Rain gives me permission to hide, to seclude myself in my little coccoon of quiet and peace. I opened the window a foot just to listen, and lighting cracked so often it sounded like Thor was making popcorn up there. Tornado’s are threatning to blow into the city, and while I cannot imagine it happening in this foggy flat place, it gave me a blessed excuse to beg out of going to the Taste of the Danforth with Semi-British, who has been prodding me to come out of my funk for days. Too afraid that although I really cannot find the energy to eat right now, I will in the end freak out and binge up and down the street in a wild attempt to make everything go away like I have done in the paste. I really need to tame myself, to explore the depths of my shattered self to find what it is I have been hiding under all the rolls of fat, all the shame of closet eating, all the cravings.
I have discovered, much to my dismay at the simplicity, that just not thinking about how a food tastes takes away most of my craving for it - imagining it as bland and dull, even picturing it in black and white. Yet, this morning, I thought of fruits and vegetables and I intensified my memory of the their deliciousness and really visualized the juices and the smell of it all. Suddenly, my body lurched and all I wanted was to sink my teeth into an orange, into some crisp celery, with the same neediness that I usually feel for chips or chocolate or french fries. I am amazed at how simple it is - not easy, but simple. Left wondering, what else in my life can this be applied to?
As an artist, I often study the elements of some object. Oranges, when I eat them, I pick them apart little juice packet at a time to really savour the design of it, the beauty of it. Perhaps I shall undertake a series of vegetables and fruits for a greater appreciation, a greater gratitude of what is natural and whole.

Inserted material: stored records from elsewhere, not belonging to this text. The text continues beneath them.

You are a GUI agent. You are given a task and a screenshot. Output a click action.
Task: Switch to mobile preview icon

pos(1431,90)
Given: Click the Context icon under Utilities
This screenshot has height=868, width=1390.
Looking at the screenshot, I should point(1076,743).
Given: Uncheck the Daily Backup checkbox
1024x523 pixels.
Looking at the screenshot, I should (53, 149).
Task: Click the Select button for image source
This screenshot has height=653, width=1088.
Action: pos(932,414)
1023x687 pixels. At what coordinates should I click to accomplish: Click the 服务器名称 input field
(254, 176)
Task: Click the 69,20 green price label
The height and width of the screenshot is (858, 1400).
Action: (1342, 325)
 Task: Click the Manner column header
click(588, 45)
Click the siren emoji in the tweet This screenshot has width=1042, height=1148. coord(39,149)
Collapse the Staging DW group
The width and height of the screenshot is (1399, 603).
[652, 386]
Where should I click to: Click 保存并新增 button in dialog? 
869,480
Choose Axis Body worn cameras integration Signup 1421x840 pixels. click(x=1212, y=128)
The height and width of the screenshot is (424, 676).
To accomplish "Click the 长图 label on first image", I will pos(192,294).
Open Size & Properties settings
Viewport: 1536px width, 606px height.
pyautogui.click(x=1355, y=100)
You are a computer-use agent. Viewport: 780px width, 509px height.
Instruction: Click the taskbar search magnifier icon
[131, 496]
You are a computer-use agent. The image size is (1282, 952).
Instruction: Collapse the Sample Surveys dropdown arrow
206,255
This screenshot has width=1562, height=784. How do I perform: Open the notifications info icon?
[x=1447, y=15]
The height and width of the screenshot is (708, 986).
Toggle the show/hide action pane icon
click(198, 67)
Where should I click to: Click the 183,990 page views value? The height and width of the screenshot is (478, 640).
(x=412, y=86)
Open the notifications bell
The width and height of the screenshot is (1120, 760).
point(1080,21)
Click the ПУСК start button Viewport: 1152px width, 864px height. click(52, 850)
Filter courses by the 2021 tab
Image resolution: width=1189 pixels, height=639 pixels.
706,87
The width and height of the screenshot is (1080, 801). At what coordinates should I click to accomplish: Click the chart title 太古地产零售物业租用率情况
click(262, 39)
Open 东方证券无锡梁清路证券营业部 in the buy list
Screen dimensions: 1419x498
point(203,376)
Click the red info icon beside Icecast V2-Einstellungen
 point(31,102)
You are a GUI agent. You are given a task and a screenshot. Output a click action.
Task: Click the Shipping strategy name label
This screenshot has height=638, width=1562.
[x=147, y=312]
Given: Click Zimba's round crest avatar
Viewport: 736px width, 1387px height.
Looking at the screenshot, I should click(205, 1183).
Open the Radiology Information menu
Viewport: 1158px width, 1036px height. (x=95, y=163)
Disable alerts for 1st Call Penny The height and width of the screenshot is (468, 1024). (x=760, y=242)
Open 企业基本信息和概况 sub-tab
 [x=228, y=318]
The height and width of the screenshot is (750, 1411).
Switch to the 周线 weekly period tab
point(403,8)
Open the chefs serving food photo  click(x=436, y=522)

After having my soul torn apart by the person I was the closest to, I found myself in a depression in which food for the first time had no power to console me. An all out binge when depressed would normally sedate me into pretending I didn’t care, but not this time. This time, I realized that there is nothing that would make it better, certainly not food. And perhaps that was the gift meant to be given, this basic realization that so much of the world already knows but which has alluded me my 33 years: there is no subsitute for love. I finally realized that food will not fix it, will not even begin to make me feel better. I have waited so long for this feeling, and while feeling freer I am no happier. Just alone, in the dark, broken.
So my old journey with food has been revived, though with new direction. For me it isn’t about health, or even about wanting to look good (although, truth be told I wouldn’t mind waking up looking like a model) but about coming to accept that I am an addict no different than an alcoholic. For me, though, there is no dividing line between sobriety and gluttony. Did I eat that extra few bites of food because I really needed it, or because of my inner addict? If I were an alcoholic, and I walked into a bar and ordered a scotch, I’d know. But what if I have soup and add on half a sandwich for good measure? Am I just making sure to provide for my body, or am I indulging even just a little bit?
What I have determined is this: I must learn to be comfortable with hunger. I must learn to sit with my hunger, to be friends with it, to understand that I do not need to be controlled by it, that there is no fear in it. So for the next month, my intention is to eat as sparingly as possible (average 800 to 1000 calories) - not to lose weight, but to intentionally create hunger and learn to feel comfortable with it and not controlled by it.
For my friend, you will always have my heart and you will always be my home.